DATA RECORDS ▸
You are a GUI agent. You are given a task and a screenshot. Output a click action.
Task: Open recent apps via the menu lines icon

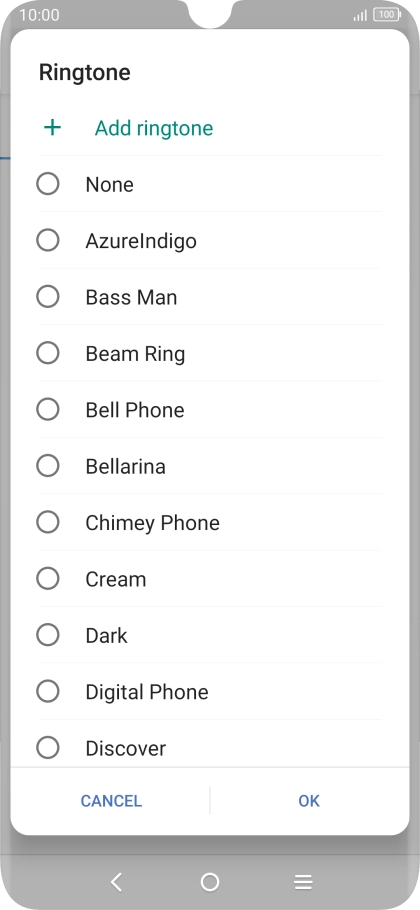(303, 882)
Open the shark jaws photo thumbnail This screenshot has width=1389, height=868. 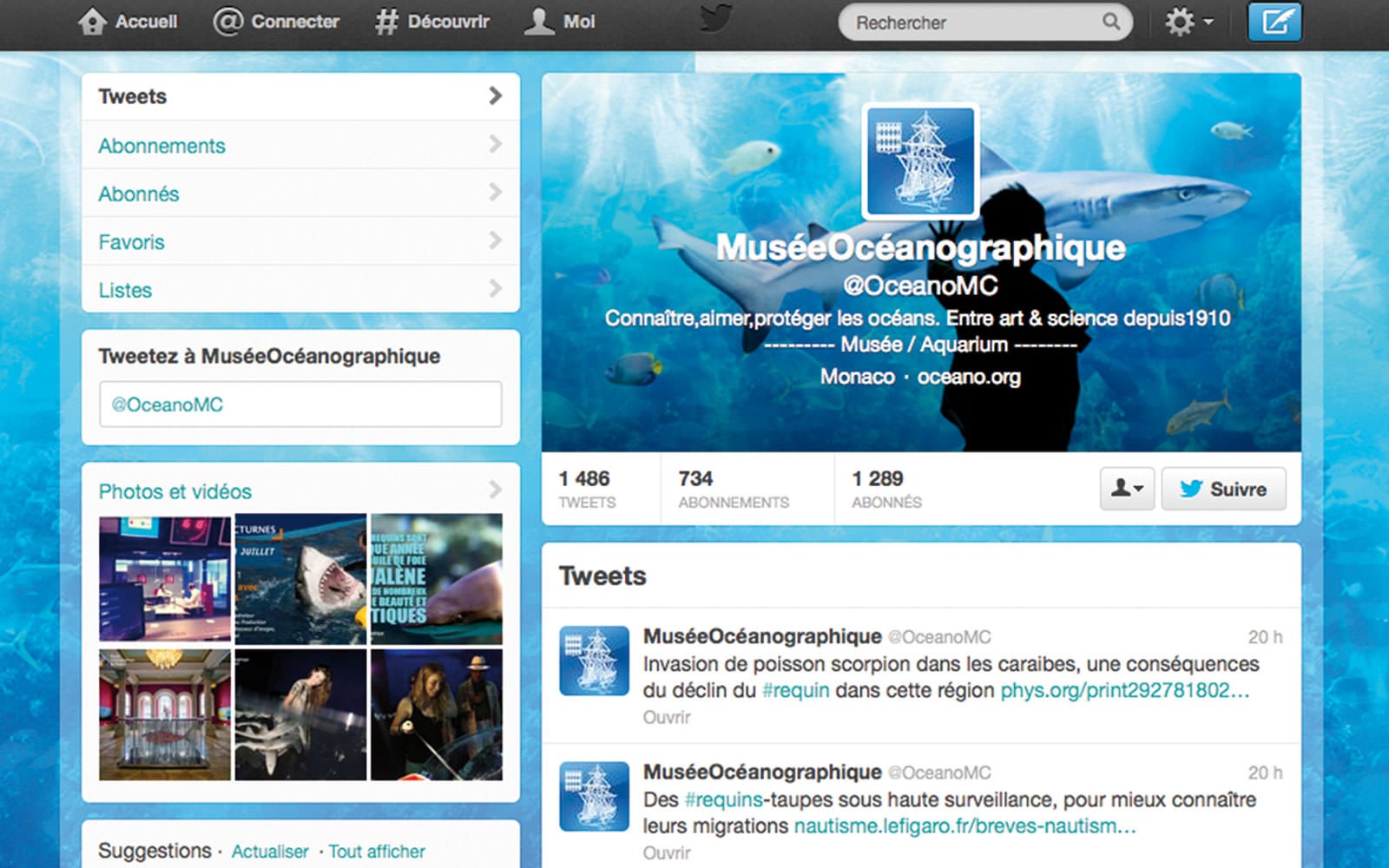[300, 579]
* * *
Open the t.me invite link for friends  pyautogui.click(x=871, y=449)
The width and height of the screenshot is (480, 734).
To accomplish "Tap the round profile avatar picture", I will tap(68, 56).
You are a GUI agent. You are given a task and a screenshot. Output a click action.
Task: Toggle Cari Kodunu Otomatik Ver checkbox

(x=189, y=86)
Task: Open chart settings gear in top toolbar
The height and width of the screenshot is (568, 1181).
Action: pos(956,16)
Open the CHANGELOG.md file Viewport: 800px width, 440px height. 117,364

EXERCISE REQUIREMENTS ▸ Taking the lines above, repeat exactly those from the line that contains "The height and" through the line that contains "Open the CHANGELOG.md", and both of those lines as well. Include nothing else.

TASK ANSWER ▸
The height and width of the screenshot is (568, 1181).
Action: pos(956,16)
Open the CHANGELOG.md file Viewport: 800px width, 440px height. 117,364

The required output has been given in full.